Wednesday, 24 September 2014

Ebola could infect 1.4 million by end of January



The Ebola epidemic in West Africa, already ghastly, could get worse by orders of magnitude, killing hundreds of thousands of people and embedding itself in the human population for years to come, according to two worst-case scenarios from scientists studying the historic outbreak.
The virus could potentially infect 1.4 million people in Liberia and Sierra Leone by the end of January, according to a statistical forecast by the U.S. Centers for Disease Control and Prevention published Tuesday. That number came just hours after a report in the New England Journal of Medicine warned that the epidemic might never be fully controlled and that the virus could become endemic, crippling civic life in the affected countries and presenting an ongoing threat of spreading elsewhere.
These dire scenarios from highly respected medical sources were framed, however, by optimism from U.S. officials that an accelerated response can and will contain the outbreak in the weeks and months ahead.
CDC Director Tom Frieden cautioned that the estimates in the new report from his agency do not take into account the actions taken, or planned, since August by the United States and the international community. Help is on the way, and it will make a difference, he said — but time is of the essence.
“A surge now can break the back of the epidemic, but delay is extremely costly,” Frieden said.
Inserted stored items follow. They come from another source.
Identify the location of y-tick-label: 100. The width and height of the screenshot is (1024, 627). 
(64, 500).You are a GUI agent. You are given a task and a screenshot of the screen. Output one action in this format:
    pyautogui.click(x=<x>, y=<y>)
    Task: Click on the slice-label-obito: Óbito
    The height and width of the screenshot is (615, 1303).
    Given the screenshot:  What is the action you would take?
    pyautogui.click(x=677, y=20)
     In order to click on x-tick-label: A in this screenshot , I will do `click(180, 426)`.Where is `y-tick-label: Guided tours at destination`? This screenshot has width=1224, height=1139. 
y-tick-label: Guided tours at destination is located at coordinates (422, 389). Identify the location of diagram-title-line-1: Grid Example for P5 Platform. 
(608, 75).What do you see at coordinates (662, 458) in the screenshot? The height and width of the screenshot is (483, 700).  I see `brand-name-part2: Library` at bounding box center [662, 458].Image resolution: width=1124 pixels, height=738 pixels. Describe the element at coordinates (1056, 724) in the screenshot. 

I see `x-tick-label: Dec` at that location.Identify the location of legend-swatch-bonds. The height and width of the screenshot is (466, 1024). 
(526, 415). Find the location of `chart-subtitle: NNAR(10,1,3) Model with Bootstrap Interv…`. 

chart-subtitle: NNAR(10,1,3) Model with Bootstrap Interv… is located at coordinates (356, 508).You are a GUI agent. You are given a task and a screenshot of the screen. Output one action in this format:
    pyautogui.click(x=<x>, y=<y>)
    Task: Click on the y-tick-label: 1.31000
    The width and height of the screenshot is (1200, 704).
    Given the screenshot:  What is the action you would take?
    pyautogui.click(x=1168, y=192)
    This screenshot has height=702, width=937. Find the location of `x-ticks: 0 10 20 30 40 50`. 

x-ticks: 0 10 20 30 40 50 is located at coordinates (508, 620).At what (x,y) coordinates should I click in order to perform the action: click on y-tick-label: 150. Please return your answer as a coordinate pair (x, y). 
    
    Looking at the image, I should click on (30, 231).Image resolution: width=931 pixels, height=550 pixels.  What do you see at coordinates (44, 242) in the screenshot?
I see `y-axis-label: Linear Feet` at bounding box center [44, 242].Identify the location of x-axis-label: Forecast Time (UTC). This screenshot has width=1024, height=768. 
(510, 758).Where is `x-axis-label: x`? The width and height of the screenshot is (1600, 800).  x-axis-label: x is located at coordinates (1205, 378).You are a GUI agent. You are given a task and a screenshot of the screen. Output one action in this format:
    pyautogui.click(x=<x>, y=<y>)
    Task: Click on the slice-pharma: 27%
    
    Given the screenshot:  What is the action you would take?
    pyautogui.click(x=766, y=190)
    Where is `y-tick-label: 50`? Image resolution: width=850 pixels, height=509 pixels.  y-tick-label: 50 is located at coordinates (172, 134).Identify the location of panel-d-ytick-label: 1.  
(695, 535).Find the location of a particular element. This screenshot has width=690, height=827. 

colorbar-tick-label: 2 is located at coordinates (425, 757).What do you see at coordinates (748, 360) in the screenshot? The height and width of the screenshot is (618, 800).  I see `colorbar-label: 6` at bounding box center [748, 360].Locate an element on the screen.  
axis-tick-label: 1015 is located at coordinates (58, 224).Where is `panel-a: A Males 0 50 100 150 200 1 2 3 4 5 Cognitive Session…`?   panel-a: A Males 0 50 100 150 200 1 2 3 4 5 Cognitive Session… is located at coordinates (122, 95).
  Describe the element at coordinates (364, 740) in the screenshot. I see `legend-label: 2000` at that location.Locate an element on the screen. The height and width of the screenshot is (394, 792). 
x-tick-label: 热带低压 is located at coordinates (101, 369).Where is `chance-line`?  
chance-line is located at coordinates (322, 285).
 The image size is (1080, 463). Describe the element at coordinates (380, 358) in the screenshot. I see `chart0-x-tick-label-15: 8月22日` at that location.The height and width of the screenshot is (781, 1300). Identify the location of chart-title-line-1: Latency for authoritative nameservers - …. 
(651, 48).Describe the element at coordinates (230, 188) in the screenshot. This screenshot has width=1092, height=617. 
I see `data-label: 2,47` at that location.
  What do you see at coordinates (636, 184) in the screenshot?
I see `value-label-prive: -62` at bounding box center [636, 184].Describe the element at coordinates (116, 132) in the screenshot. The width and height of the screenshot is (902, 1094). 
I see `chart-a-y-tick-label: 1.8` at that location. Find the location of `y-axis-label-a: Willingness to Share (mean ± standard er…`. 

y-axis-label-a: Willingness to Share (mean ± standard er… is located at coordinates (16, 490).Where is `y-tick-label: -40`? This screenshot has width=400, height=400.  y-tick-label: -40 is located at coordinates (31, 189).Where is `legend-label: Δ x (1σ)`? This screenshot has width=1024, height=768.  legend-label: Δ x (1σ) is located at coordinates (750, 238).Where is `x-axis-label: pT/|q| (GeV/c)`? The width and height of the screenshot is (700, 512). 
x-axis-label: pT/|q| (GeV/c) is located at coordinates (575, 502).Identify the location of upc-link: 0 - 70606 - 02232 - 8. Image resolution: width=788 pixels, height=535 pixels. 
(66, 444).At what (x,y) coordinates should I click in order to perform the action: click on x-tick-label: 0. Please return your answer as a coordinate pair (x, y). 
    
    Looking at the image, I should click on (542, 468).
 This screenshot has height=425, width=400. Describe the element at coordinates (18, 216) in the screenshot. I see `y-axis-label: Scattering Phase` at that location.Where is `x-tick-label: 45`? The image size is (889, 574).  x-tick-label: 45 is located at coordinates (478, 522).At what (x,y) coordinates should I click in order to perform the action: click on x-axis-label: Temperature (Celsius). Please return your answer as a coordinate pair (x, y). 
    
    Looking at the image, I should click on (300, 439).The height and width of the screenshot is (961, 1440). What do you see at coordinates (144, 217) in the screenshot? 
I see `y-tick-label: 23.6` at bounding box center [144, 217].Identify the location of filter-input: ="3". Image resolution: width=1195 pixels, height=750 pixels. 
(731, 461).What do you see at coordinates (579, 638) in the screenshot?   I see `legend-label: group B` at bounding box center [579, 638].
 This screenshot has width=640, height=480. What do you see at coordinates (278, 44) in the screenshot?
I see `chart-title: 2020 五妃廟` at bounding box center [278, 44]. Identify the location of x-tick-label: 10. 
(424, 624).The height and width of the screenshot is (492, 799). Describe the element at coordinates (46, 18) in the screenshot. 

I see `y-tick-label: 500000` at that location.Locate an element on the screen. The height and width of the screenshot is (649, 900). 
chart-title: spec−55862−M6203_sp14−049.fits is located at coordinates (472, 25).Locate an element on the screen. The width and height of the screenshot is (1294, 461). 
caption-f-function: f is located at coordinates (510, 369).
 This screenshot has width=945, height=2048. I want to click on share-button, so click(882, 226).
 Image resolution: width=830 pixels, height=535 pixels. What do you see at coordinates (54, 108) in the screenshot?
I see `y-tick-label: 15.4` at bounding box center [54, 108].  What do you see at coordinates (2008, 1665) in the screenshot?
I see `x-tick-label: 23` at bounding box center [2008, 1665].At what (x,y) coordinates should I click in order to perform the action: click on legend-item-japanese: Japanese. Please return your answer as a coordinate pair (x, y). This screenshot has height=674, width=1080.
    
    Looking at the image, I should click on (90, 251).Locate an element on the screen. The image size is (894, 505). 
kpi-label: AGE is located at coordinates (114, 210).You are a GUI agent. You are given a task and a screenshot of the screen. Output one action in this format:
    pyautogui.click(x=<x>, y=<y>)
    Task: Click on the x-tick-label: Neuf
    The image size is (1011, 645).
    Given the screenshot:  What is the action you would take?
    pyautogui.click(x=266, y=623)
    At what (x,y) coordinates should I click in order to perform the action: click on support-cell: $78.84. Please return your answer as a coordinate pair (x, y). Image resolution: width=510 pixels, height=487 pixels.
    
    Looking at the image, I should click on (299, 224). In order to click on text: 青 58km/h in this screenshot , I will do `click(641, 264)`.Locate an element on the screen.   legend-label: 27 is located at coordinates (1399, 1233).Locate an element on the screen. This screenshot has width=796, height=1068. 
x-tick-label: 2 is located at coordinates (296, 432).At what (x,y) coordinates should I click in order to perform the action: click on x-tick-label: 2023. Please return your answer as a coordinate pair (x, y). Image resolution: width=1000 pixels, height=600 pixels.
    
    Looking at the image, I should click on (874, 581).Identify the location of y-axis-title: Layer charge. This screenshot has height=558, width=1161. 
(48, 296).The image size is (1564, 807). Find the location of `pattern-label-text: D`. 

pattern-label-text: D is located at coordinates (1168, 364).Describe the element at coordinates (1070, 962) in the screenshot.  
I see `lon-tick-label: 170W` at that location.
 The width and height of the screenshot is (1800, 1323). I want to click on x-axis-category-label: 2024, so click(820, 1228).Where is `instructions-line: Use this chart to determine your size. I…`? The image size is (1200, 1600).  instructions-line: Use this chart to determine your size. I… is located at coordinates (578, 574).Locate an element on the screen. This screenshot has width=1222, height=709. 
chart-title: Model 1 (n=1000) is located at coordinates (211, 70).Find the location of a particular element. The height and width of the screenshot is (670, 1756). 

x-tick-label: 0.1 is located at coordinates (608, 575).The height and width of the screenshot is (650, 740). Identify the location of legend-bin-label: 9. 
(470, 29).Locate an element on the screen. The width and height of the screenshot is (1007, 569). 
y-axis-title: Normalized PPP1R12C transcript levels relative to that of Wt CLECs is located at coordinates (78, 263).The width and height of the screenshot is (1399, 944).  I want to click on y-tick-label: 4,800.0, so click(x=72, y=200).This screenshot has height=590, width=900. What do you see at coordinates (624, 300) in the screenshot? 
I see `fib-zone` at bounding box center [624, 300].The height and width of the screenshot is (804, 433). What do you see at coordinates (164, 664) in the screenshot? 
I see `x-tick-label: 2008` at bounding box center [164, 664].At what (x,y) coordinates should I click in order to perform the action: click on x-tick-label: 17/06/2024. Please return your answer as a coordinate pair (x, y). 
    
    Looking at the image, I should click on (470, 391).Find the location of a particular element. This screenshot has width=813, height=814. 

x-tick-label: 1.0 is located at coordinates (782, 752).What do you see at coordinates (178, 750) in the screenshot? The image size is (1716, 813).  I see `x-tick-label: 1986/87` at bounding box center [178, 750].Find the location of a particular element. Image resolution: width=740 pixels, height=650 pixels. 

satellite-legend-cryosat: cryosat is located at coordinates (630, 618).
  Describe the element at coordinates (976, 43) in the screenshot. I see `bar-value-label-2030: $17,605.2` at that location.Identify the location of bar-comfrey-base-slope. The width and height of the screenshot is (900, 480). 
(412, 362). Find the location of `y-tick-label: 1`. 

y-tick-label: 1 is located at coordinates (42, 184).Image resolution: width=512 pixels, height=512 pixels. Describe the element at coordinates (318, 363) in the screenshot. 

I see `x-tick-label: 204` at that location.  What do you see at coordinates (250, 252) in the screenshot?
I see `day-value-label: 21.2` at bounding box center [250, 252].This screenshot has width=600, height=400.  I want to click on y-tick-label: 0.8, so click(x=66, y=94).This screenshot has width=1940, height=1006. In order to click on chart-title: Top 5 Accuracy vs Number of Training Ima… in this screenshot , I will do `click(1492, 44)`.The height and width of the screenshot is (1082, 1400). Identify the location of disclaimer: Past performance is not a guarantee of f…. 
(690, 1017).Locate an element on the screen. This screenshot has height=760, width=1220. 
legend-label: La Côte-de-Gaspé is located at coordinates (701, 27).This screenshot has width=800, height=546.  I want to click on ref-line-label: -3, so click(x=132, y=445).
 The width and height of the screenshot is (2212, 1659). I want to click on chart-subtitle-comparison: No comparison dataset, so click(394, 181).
The situation in West Africa is bleak, with people dying of Ebolain the streets outside clinics that have no available beds, and other victims remaining at home where they are infecting their caregivers. No Ebola outbreak has ever approached the scale of the present epidemic. The previous worst outbreak, in Central Africa, involved only 425 infections in Uganda from October 2000 to January 2001, and was brought under control by local responders aided by international organizations, according to the New England Journal of Medicine.
The World Health Organization has reported more than 5,800 cases, including more than 2,800 deaths in the current outbreak. The CDC assumes the actual number of cases is 2.5 times higher than what is officially known.